_PROBLEM STATEMENT_
Please repeat the lines below, exactly and only, from the one that holds "Click the green monitor status icon" through the one that holds "Task: Click the Free Element document icon".

_EXERCISE INPUT_
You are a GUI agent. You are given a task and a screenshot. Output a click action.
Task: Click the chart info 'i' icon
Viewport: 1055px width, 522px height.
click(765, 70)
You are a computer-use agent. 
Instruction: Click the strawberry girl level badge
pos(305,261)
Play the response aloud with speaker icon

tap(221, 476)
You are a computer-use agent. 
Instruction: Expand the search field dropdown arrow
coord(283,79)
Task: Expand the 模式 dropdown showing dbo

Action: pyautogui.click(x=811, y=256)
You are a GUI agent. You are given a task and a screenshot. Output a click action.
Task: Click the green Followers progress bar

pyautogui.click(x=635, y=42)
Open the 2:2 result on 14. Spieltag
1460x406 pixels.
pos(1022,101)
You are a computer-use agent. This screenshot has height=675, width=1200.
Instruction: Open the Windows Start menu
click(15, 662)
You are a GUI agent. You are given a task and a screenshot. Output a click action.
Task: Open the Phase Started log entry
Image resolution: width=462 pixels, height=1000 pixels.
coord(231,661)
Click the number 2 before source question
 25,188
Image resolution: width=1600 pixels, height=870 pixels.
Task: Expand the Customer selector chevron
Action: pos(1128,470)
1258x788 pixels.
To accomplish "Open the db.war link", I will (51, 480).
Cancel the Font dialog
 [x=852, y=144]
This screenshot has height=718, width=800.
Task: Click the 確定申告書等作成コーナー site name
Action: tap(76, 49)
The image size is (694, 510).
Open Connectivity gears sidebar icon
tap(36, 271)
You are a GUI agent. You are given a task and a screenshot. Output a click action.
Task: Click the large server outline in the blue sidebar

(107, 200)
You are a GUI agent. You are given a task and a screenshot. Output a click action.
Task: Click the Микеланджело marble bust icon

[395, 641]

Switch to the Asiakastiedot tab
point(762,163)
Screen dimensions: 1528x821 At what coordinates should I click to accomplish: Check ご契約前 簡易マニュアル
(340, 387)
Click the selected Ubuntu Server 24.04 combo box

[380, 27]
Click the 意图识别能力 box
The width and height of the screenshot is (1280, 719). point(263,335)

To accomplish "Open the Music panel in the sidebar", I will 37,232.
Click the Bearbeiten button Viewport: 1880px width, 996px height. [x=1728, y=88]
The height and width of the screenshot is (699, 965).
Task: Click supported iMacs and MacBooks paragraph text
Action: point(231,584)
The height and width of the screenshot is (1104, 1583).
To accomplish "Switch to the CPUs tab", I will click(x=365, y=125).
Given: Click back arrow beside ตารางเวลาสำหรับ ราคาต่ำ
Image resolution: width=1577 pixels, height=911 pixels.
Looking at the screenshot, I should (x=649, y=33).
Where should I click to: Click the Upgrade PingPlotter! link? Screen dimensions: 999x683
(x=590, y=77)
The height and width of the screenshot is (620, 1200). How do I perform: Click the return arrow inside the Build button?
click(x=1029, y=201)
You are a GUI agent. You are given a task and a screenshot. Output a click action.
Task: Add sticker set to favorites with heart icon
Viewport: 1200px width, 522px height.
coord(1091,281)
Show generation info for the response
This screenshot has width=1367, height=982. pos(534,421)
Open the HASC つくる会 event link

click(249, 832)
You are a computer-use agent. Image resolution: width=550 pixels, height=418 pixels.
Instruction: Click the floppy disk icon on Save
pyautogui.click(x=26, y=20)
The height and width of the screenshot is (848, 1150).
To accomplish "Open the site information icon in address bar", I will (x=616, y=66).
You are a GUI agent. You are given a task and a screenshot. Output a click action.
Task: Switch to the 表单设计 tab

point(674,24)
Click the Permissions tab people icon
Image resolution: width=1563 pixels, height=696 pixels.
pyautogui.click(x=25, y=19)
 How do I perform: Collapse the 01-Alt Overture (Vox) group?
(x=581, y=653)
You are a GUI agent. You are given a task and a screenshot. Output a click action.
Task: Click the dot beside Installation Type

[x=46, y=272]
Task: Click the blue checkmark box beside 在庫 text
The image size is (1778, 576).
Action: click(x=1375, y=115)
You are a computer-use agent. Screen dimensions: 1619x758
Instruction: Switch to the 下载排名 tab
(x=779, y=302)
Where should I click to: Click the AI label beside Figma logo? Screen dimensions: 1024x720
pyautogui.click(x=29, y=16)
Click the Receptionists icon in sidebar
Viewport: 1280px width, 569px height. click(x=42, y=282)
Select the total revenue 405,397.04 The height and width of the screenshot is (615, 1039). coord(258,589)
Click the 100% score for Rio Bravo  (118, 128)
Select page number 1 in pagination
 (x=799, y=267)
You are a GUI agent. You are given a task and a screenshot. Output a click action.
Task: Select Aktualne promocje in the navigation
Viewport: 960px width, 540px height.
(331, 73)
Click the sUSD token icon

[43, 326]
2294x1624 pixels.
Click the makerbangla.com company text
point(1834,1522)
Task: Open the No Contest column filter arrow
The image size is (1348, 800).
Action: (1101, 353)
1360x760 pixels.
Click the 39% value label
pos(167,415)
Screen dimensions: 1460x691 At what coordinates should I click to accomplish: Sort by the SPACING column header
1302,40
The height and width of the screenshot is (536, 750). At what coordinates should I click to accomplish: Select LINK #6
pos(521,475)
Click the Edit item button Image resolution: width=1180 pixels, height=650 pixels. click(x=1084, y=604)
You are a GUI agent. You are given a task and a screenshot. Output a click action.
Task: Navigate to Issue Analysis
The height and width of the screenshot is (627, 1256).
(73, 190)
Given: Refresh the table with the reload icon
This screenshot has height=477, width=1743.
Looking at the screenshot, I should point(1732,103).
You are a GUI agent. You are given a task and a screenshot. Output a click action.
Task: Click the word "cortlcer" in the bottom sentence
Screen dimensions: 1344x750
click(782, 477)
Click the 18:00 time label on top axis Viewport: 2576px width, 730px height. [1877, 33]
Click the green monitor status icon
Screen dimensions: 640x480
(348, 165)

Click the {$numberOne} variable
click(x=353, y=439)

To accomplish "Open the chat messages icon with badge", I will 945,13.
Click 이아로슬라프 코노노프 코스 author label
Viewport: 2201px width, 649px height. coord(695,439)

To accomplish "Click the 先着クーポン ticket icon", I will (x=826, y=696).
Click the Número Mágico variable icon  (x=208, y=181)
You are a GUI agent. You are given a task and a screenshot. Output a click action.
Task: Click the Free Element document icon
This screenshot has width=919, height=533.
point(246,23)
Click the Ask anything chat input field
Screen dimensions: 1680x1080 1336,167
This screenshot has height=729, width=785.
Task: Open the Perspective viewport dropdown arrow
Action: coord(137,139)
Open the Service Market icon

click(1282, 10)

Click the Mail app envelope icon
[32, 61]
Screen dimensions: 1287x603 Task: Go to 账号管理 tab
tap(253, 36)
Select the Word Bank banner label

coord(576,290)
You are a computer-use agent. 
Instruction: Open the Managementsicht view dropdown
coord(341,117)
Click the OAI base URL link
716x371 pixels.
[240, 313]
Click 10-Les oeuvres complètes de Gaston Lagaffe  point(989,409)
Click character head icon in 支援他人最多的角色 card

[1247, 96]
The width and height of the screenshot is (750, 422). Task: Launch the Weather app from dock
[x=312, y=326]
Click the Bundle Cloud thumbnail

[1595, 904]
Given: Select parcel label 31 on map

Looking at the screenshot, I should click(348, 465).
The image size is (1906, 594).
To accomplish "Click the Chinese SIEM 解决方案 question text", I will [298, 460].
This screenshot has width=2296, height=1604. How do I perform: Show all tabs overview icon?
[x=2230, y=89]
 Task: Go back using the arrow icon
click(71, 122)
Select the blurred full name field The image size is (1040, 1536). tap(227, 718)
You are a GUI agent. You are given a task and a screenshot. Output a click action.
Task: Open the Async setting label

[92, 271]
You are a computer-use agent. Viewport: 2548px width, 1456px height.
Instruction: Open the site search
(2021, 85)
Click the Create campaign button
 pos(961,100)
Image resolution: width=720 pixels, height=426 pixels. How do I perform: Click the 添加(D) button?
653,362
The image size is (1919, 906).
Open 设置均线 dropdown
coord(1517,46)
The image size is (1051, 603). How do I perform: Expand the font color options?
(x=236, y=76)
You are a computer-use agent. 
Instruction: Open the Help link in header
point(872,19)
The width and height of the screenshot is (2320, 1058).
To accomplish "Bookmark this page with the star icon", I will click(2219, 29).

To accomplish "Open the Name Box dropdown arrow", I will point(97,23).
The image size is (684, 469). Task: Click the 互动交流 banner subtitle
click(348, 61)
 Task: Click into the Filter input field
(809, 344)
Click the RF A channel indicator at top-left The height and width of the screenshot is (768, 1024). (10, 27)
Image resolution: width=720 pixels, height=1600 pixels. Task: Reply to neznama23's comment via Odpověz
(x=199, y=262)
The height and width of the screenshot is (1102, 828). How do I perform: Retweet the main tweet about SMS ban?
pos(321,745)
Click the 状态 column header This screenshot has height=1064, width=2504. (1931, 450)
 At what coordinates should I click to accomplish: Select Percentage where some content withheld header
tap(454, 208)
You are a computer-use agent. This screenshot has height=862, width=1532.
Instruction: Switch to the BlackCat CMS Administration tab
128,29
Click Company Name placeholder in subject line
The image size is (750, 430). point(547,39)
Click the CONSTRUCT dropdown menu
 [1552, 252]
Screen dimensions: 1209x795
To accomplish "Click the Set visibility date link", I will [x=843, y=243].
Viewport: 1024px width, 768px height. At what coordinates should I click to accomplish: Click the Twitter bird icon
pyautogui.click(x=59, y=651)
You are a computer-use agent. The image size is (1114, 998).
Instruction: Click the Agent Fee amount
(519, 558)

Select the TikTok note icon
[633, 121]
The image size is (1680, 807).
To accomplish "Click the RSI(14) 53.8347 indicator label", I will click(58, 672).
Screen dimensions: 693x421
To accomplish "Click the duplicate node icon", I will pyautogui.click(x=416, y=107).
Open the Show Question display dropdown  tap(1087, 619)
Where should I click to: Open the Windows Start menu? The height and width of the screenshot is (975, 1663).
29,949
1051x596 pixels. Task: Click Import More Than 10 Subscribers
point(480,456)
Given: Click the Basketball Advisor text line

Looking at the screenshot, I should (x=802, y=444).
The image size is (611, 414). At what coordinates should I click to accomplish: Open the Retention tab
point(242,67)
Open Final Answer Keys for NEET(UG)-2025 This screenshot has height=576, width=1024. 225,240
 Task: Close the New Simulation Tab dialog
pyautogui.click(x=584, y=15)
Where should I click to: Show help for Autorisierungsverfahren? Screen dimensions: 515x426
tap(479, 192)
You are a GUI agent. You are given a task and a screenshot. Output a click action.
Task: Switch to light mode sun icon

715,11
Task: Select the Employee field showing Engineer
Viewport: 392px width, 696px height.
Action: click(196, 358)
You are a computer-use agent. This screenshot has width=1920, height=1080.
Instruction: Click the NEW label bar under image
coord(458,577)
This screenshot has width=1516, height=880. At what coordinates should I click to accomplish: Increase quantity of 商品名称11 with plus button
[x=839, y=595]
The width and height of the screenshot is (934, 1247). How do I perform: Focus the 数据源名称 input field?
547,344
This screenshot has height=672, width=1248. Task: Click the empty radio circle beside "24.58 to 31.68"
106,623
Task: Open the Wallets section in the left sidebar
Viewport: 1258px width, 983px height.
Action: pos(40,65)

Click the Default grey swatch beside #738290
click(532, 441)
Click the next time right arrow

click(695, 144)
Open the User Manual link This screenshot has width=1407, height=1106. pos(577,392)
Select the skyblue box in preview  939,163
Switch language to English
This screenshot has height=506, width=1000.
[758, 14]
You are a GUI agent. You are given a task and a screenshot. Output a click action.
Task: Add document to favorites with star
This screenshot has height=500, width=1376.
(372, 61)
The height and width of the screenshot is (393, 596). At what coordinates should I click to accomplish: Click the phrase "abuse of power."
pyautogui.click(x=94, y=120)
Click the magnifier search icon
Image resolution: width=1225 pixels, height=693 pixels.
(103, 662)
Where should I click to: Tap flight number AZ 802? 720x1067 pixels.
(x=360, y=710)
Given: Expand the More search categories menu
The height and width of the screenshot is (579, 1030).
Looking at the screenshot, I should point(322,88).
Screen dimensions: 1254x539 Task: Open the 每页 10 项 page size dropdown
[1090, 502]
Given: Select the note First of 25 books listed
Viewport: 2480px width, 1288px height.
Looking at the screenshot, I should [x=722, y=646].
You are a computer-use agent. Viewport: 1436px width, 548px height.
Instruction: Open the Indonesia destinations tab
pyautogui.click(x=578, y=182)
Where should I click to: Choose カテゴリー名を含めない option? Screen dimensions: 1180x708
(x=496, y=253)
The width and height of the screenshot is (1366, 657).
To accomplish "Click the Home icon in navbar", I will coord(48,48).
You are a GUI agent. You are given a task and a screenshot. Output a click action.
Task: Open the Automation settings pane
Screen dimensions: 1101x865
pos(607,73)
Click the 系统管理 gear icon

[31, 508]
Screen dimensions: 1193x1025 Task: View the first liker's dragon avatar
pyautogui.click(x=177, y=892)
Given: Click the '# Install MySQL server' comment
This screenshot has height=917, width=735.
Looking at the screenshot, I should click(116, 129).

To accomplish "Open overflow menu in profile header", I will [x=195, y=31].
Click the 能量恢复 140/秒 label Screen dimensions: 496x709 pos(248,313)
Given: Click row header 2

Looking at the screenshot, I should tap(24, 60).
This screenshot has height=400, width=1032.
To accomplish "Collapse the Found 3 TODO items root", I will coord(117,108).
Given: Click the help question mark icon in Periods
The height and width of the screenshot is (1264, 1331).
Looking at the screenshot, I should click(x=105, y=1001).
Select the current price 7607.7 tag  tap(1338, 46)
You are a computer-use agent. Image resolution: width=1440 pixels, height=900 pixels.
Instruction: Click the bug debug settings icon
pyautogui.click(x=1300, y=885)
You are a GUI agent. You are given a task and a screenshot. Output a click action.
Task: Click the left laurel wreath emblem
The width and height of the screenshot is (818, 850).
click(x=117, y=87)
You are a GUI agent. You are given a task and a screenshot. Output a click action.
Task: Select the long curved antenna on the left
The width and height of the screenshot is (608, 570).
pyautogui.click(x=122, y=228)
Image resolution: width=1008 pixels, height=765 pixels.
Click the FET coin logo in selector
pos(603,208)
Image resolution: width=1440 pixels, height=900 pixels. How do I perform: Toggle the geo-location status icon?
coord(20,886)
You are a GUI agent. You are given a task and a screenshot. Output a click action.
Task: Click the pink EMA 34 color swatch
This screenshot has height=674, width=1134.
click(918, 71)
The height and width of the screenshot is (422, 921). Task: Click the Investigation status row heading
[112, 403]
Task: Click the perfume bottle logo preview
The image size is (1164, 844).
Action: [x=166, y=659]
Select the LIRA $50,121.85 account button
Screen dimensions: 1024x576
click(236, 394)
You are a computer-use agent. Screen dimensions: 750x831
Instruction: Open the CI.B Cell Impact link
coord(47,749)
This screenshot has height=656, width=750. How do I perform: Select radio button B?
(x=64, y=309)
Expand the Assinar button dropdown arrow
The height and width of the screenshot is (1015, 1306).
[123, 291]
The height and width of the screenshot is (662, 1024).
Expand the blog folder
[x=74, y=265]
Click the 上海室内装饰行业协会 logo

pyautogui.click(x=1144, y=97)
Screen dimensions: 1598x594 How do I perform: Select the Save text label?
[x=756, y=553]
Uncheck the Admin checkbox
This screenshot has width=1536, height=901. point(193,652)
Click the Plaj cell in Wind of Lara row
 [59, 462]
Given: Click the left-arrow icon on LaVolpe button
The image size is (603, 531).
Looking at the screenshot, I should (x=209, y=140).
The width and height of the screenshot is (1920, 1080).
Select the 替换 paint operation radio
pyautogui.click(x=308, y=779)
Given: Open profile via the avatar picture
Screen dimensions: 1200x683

_RESPONSE BOX_
Click the green monitor status icon
Screen dimensions: 640x480
(348, 165)

Click the {$numberOne} variable
click(x=353, y=439)

To accomplish "Open the chat messages icon with badge", I will 945,13.
Click 이아로슬라프 코노노프 코스 author label
Viewport: 2201px width, 649px height. coord(695,439)

To accomplish "Click the 先着クーポン ticket icon", I will (x=826, y=696).
Click the Número Mágico variable icon  (x=208, y=181)
You are a GUI agent. You are given a task and a screenshot. Output a click action.
Task: Click the Free Element document icon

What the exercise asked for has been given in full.